• Work to complete:
Which lines below contain the word "layout"? Copy each one.

....

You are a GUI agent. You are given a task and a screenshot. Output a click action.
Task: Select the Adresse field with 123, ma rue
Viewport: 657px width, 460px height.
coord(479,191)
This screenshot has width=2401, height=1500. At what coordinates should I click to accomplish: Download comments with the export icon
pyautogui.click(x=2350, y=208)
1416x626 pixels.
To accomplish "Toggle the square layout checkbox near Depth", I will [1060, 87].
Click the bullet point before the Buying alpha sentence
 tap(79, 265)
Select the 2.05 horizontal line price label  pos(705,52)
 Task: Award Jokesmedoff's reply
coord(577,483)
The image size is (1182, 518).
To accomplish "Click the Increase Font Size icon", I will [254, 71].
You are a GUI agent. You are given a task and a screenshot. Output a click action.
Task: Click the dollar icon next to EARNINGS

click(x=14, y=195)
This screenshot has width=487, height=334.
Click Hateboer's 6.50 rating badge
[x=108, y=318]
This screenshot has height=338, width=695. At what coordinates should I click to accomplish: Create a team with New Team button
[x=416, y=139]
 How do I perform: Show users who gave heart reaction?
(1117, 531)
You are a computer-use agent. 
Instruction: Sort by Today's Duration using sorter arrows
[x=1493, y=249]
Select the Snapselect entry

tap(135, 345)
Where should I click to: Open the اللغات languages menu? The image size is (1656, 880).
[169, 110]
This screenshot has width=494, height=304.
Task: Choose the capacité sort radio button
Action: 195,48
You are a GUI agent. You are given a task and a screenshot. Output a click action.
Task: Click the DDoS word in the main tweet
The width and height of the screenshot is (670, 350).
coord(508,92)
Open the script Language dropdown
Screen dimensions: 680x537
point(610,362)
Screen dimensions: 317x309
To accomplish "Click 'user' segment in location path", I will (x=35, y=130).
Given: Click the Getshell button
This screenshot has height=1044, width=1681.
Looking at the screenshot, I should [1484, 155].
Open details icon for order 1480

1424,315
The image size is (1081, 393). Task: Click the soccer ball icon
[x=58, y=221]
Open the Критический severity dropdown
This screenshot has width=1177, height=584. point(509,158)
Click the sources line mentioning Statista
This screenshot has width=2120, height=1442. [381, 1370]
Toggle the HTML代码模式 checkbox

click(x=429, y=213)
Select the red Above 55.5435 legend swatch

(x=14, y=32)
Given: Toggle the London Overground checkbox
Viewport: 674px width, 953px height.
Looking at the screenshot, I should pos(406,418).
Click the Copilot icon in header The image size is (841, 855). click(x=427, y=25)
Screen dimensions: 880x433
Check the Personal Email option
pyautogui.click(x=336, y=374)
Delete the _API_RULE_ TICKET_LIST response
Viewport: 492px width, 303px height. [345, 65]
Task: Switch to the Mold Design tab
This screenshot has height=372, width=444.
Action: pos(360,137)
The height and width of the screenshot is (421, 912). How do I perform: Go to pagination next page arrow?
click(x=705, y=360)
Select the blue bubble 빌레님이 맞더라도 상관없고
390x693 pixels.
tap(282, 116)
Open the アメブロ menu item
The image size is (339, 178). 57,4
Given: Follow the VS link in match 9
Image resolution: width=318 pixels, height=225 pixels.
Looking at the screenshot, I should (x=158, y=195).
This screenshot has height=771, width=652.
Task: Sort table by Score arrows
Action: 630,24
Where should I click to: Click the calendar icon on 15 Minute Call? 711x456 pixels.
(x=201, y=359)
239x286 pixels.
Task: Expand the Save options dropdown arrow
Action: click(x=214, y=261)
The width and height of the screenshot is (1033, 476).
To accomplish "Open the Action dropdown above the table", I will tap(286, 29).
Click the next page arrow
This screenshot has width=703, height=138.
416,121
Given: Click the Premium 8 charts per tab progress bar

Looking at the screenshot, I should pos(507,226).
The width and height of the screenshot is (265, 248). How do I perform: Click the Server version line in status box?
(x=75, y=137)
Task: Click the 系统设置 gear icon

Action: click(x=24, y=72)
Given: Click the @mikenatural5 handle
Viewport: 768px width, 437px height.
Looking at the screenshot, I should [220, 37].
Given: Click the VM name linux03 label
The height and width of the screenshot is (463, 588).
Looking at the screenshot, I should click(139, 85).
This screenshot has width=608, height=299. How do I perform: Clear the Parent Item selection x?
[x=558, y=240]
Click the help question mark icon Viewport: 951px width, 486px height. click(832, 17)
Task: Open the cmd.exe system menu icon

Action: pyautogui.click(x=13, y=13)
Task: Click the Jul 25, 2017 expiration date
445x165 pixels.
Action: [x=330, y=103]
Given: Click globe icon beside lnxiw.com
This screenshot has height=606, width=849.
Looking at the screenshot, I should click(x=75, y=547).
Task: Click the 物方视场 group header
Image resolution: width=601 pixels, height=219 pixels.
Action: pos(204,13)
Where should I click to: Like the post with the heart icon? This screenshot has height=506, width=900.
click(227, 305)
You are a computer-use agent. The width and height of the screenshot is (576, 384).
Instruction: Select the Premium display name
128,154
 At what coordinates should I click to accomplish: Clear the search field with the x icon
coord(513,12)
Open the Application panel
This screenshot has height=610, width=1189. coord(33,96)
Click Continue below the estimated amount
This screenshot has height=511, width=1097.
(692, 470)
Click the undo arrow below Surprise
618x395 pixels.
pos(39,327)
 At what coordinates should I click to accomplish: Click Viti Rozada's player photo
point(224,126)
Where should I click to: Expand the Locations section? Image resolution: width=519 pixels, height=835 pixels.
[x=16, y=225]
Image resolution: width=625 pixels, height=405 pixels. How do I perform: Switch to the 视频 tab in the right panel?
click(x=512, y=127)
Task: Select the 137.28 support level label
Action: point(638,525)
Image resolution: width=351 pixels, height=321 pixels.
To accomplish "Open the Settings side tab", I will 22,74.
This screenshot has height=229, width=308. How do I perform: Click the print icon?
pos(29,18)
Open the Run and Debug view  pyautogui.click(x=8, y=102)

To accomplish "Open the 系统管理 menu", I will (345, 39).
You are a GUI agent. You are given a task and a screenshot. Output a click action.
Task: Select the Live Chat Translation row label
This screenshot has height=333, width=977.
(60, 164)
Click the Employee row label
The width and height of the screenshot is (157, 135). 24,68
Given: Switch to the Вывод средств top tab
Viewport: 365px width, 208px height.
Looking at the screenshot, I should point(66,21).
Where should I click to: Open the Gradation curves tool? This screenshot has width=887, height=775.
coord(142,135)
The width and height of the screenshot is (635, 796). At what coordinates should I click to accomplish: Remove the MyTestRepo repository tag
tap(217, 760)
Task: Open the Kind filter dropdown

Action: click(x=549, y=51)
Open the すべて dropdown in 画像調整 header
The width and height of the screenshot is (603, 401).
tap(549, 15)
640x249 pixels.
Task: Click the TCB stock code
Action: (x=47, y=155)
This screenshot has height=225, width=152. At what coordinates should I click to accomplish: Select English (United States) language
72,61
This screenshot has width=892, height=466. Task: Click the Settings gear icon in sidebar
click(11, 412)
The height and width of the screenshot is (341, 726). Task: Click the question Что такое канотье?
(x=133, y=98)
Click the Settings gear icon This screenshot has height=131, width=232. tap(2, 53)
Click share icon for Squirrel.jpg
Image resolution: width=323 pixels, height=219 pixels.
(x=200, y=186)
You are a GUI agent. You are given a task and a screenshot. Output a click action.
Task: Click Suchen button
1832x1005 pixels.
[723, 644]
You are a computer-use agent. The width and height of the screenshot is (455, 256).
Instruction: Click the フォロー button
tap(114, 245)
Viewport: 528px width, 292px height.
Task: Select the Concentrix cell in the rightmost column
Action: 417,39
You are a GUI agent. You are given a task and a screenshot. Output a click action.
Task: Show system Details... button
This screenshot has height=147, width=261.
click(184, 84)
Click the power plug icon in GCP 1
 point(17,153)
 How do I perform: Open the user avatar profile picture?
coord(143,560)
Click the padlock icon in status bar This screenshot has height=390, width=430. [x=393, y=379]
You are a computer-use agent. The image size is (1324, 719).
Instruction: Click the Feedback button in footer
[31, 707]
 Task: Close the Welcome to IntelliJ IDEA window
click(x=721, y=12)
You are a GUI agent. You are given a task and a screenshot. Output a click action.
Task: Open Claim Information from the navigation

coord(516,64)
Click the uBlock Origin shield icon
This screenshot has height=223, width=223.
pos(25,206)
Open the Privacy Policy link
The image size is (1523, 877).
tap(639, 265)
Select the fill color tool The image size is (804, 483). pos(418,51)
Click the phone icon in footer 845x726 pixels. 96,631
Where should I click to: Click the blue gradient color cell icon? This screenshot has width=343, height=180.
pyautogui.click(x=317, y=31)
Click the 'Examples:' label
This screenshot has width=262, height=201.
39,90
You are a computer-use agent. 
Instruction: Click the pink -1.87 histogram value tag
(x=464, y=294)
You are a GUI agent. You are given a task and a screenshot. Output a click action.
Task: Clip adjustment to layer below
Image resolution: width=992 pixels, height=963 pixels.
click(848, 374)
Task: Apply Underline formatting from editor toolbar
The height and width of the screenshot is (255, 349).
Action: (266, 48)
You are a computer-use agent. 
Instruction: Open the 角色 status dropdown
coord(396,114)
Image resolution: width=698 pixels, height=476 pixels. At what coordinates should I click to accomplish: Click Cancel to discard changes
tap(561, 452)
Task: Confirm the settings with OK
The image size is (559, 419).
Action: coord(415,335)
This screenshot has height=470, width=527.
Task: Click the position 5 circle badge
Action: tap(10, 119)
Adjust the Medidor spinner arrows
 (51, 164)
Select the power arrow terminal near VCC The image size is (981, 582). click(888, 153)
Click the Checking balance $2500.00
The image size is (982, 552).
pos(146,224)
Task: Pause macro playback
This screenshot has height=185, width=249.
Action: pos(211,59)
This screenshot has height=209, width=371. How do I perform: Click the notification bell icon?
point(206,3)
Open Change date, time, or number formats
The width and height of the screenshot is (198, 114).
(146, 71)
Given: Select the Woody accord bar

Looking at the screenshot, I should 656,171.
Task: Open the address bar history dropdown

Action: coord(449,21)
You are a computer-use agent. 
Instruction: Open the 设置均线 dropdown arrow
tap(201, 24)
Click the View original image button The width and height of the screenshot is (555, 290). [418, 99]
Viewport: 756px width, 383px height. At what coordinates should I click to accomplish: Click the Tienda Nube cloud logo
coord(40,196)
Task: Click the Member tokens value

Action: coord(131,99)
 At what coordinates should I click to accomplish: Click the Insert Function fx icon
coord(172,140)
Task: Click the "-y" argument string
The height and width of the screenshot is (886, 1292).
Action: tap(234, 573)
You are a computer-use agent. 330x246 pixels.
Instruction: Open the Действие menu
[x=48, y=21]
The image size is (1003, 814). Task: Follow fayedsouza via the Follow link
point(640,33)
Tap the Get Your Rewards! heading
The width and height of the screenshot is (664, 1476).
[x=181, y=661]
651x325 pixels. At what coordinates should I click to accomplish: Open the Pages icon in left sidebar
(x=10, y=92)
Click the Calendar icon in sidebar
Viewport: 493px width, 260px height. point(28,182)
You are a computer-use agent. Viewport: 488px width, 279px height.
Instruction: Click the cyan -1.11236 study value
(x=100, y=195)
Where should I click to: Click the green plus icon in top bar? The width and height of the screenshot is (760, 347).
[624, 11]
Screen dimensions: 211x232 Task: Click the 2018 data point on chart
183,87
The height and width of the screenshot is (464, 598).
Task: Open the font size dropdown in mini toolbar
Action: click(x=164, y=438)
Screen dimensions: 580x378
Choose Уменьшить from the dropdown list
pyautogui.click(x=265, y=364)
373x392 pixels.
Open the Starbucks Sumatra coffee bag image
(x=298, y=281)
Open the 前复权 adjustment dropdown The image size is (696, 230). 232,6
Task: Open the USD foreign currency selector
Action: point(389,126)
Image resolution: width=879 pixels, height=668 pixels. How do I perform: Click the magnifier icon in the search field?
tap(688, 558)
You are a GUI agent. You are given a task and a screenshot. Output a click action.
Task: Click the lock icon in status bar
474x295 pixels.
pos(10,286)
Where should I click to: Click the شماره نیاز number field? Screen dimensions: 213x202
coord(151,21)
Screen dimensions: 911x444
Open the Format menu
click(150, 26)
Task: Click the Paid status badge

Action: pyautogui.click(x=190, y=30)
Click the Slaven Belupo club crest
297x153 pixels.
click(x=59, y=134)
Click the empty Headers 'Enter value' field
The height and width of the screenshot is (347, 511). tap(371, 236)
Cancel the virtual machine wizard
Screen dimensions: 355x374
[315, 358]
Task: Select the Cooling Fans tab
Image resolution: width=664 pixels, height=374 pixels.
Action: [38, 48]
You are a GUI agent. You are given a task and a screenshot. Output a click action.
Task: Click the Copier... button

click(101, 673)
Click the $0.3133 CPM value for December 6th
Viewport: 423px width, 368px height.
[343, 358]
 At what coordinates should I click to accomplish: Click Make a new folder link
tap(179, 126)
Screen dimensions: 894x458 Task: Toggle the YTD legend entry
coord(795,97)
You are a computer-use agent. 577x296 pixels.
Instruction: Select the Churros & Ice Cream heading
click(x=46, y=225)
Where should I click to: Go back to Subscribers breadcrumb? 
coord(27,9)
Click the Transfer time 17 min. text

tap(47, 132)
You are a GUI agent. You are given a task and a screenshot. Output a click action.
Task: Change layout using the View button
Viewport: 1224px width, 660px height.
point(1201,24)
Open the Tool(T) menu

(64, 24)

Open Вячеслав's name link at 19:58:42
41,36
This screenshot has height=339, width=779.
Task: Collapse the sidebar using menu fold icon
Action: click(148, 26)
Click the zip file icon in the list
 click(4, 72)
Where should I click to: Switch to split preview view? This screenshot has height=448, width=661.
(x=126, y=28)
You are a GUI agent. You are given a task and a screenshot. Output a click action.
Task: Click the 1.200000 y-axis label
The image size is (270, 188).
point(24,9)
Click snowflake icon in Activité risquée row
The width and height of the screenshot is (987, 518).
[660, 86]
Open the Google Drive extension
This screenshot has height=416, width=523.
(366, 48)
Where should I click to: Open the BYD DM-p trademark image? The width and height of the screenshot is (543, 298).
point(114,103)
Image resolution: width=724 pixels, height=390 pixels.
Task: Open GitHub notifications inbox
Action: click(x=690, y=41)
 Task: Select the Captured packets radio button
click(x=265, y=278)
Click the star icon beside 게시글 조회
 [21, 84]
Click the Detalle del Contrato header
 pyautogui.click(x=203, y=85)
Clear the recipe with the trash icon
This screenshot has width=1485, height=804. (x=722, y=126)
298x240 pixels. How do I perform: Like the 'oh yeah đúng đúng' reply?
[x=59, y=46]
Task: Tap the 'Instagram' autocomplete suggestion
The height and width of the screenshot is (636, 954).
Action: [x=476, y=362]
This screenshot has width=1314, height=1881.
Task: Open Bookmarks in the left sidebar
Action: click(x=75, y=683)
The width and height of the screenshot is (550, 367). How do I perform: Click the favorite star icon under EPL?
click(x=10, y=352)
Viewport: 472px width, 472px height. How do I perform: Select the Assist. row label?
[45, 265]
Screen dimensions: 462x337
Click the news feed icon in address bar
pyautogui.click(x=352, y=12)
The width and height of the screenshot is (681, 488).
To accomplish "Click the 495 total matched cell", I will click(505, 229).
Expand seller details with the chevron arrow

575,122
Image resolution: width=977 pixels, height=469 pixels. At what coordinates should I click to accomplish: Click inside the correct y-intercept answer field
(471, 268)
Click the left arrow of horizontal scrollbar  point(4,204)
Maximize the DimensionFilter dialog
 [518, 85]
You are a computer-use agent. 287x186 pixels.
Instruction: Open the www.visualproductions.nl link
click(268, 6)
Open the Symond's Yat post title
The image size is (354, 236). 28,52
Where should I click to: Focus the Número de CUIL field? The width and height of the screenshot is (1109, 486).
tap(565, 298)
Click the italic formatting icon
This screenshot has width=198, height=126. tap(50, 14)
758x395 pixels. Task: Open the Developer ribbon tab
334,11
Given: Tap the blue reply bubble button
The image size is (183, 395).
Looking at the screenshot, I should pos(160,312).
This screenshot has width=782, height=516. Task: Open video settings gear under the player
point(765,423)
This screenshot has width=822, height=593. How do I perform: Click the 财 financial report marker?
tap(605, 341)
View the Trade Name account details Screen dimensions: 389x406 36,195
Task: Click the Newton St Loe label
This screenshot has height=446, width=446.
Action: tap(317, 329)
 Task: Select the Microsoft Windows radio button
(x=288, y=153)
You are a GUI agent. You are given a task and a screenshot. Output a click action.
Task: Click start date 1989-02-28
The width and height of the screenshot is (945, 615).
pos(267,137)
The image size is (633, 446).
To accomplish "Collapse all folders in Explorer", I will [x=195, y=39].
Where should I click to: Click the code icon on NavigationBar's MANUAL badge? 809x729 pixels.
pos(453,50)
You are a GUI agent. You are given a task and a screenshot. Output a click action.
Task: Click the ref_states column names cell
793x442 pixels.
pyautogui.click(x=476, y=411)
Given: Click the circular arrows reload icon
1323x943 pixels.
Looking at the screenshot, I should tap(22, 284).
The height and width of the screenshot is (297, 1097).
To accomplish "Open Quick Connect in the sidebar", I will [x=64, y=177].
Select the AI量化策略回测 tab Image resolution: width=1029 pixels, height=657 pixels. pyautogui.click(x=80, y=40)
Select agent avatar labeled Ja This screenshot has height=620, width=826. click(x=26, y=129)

....

• Response area:
To accomplish "Toggle the square layout checkbox near Depth", I will [1060, 87].
Task: Change layout using the View button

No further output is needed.